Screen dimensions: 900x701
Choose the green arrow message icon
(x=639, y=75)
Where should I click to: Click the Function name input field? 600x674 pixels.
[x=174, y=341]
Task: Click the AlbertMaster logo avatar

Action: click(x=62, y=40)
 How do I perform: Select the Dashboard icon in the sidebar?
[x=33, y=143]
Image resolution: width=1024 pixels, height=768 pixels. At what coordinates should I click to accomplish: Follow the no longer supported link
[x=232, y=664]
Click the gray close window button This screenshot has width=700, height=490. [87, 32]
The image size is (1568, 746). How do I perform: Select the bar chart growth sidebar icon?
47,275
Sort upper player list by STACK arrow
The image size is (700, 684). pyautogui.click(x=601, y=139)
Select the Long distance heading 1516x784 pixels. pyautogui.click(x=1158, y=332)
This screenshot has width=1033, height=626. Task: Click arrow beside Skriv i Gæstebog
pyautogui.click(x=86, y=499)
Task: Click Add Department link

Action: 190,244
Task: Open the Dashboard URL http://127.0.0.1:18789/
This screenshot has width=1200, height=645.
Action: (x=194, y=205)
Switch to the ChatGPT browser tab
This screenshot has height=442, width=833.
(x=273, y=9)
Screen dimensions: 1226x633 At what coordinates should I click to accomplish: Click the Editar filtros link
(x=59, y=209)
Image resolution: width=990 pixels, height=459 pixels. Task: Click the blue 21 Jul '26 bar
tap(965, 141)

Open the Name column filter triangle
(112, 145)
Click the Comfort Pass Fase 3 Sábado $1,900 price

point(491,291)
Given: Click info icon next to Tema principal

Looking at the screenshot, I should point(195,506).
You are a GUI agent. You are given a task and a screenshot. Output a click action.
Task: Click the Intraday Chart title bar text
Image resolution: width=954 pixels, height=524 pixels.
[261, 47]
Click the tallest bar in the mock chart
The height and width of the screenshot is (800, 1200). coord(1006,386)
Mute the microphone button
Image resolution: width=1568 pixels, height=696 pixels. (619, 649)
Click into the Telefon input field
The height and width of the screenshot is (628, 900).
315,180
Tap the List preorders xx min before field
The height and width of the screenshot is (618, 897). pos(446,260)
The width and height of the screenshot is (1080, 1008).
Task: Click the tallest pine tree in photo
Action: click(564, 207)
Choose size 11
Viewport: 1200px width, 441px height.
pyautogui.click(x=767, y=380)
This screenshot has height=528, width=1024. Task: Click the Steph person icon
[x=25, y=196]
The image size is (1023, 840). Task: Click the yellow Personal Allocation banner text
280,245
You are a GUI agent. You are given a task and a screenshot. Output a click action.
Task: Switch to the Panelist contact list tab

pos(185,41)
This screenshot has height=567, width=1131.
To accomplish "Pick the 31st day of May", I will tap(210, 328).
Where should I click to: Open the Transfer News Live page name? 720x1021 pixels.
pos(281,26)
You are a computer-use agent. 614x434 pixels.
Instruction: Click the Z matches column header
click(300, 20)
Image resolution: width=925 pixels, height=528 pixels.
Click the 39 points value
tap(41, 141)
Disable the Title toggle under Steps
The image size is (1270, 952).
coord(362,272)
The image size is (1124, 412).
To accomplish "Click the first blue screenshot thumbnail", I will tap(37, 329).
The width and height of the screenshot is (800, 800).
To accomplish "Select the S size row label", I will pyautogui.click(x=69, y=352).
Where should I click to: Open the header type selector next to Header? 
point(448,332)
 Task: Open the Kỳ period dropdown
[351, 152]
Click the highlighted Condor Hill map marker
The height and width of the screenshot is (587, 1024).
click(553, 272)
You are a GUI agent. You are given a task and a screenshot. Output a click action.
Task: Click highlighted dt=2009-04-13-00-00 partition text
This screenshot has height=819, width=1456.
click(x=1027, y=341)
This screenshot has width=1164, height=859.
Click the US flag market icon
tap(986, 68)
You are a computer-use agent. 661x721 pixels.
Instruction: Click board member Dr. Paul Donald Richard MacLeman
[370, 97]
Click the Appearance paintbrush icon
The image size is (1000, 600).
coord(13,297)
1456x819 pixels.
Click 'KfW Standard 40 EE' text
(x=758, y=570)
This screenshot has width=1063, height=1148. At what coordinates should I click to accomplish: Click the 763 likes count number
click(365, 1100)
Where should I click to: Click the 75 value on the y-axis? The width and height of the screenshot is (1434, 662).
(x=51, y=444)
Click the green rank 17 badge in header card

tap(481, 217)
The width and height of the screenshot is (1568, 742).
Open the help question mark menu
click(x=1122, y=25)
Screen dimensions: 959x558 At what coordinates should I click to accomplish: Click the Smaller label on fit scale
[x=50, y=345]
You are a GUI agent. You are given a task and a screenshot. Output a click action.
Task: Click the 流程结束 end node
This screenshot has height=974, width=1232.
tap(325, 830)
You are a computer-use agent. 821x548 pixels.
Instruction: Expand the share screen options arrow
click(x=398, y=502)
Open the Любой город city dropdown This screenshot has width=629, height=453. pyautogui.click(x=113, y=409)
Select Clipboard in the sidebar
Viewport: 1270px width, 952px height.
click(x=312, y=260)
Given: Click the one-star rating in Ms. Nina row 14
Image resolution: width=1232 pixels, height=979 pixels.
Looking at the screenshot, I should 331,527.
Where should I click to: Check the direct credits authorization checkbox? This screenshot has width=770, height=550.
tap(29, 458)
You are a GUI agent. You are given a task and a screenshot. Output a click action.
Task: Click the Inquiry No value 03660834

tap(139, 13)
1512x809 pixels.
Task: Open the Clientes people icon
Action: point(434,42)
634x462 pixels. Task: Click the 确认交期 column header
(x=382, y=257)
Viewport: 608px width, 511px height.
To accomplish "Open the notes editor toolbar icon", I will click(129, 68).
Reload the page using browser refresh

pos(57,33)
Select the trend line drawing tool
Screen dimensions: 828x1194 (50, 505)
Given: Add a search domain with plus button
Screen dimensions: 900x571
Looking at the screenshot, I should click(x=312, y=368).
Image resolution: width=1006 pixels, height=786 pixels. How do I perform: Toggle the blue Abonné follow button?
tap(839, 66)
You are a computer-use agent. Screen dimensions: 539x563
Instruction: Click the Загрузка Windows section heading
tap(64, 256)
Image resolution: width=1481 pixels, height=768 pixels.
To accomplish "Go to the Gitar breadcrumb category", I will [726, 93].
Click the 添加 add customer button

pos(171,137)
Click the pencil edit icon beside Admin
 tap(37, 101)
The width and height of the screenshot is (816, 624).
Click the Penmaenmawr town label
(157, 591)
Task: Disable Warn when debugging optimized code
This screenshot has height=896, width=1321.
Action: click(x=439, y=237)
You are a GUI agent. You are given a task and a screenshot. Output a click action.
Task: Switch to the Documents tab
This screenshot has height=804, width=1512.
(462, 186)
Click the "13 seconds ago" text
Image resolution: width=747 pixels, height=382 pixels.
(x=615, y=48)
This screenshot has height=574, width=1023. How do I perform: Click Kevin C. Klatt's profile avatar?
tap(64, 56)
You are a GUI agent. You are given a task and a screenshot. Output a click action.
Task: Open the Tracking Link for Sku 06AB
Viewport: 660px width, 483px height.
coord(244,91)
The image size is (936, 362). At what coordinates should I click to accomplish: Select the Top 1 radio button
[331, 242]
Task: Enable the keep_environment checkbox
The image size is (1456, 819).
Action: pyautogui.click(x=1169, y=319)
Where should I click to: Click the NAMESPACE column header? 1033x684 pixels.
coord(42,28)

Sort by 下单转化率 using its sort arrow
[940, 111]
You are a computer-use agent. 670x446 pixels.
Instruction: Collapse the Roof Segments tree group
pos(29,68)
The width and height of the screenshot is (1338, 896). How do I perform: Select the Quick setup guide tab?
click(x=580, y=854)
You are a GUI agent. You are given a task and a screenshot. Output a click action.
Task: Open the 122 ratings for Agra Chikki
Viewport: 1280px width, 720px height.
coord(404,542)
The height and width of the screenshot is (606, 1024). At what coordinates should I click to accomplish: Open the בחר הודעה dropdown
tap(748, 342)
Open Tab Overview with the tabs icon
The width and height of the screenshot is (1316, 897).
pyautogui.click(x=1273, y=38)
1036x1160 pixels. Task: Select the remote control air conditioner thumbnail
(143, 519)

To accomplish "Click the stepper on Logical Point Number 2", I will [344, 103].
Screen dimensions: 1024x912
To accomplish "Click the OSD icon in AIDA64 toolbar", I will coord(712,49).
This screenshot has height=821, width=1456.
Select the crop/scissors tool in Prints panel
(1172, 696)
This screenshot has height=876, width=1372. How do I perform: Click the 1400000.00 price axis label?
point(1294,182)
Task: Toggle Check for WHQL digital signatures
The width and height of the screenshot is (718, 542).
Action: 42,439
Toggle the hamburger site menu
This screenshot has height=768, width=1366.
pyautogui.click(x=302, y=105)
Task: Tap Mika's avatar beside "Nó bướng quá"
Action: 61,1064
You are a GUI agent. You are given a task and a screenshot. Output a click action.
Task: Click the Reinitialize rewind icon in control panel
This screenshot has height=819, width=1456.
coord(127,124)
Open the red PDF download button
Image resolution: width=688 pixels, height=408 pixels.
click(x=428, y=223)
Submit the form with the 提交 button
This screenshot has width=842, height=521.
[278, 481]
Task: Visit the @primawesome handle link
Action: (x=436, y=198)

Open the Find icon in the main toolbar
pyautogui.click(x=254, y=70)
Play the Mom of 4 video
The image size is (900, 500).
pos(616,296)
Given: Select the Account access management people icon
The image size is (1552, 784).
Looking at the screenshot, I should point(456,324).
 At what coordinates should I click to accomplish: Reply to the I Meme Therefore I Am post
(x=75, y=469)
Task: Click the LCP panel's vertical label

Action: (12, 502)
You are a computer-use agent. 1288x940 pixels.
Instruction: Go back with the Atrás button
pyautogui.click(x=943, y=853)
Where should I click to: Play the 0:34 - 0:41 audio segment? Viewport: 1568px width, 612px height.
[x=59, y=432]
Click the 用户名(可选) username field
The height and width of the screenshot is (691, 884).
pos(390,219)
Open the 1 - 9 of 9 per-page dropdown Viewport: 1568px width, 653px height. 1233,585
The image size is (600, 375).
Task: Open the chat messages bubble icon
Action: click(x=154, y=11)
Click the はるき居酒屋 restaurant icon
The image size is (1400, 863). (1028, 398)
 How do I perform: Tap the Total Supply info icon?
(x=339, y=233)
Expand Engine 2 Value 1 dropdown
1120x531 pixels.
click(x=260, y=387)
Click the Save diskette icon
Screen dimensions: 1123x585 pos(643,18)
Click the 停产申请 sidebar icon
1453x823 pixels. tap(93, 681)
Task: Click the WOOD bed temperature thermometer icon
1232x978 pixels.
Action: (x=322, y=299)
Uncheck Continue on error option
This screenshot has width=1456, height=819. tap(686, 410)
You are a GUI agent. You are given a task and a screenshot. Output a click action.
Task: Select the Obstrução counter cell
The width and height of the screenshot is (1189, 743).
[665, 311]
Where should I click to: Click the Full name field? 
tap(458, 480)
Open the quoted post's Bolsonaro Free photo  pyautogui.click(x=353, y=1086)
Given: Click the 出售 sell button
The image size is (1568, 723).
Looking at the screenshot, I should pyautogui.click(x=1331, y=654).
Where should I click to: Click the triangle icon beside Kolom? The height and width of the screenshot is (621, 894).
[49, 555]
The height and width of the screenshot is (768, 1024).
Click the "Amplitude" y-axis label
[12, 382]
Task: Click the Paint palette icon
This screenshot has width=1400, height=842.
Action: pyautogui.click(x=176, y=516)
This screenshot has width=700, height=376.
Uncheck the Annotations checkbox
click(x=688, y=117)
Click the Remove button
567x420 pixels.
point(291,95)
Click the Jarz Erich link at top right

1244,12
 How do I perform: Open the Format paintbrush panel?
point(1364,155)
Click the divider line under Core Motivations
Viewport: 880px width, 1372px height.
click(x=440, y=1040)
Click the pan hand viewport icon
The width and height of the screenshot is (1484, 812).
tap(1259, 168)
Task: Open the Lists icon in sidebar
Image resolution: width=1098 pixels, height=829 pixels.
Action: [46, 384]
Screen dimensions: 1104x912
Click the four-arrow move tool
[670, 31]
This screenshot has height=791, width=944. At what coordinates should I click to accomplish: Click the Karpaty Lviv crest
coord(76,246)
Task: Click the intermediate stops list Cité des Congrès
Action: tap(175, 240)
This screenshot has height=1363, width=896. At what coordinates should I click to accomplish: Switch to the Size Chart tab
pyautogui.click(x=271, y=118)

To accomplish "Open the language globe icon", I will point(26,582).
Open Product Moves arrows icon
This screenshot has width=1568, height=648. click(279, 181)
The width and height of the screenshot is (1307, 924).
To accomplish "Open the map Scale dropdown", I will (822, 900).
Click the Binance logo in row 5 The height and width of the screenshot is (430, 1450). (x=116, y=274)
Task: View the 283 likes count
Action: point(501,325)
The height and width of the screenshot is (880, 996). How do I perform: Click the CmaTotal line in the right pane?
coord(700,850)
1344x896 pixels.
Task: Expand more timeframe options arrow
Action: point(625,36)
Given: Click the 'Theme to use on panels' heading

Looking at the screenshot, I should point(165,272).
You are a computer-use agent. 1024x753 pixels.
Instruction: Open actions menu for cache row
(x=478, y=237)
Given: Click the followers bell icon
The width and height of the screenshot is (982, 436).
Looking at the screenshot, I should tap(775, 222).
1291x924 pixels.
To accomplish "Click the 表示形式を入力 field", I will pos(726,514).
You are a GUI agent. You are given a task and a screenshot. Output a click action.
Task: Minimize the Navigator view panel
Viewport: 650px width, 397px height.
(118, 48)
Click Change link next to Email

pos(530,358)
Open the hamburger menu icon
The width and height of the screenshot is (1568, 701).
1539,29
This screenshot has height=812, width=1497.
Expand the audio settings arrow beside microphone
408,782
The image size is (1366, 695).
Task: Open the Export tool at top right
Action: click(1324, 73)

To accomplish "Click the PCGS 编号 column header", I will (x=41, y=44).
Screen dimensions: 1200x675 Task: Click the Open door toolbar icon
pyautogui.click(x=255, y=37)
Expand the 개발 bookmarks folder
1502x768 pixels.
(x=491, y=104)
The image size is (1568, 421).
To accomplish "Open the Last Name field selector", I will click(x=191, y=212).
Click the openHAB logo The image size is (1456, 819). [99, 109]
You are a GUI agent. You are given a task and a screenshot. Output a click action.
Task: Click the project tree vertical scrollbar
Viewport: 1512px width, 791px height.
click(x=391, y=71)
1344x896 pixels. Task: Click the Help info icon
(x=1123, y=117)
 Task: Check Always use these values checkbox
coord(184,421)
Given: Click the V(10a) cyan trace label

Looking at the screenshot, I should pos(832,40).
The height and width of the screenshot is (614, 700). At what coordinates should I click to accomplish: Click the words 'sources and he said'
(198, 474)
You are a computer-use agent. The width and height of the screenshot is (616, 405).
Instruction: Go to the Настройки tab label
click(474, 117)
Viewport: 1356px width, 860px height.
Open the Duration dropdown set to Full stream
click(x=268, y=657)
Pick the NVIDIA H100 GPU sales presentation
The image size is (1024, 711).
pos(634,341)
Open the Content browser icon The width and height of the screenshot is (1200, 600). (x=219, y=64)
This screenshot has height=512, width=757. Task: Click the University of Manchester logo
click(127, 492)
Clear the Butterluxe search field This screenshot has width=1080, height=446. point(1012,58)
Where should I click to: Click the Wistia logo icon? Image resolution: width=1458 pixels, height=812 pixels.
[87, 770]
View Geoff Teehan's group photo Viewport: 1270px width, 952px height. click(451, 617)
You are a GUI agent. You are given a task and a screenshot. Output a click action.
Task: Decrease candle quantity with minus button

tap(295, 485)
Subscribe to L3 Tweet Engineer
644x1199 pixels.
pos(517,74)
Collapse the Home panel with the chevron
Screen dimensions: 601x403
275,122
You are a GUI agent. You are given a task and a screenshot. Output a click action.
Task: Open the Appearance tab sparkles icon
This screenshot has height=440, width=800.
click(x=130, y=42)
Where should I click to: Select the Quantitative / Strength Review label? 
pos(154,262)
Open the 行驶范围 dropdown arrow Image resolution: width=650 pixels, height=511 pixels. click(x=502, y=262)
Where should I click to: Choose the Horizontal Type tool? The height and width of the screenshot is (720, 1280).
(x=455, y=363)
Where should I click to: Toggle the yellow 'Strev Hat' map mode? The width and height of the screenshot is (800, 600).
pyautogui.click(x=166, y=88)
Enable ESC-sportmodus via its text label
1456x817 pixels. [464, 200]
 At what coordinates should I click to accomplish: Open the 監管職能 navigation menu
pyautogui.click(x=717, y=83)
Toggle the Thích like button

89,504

□ □ □ □ □ □ □

## Yapılacak iş
"How do I perform: Tap" ifadesinin geçtiği satırdan başlayıp "tap(458, 480)" ifadesinin geçtiği satırda biten bölümü, "diskette" kelimesini "floppy" olarak değiştirip geri kalan her şeye dokunmadan tekrar yazın.

## Eksiksiz yanıt
 How do I perform: Tap the Total Supply info icon?
(x=339, y=233)
Expand Engine 2 Value 1 dropdown
1120x531 pixels.
click(x=260, y=387)
Click the Save floppy icon
Screen dimensions: 1123x585 pos(643,18)
Click the 停产申请 sidebar icon
1453x823 pixels. tap(93, 681)
Task: Click the WOOD bed temperature thermometer icon
1232x978 pixels.
Action: (x=322, y=299)
Uncheck Continue on error option
This screenshot has width=1456, height=819. tap(686, 410)
You are a GUI agent. You are given a task and a screenshot. Output a click action.
Task: Select the Obstrução counter cell
The width and height of the screenshot is (1189, 743).
[665, 311]
Where should I click to: Click the Full name field? 
tap(458, 480)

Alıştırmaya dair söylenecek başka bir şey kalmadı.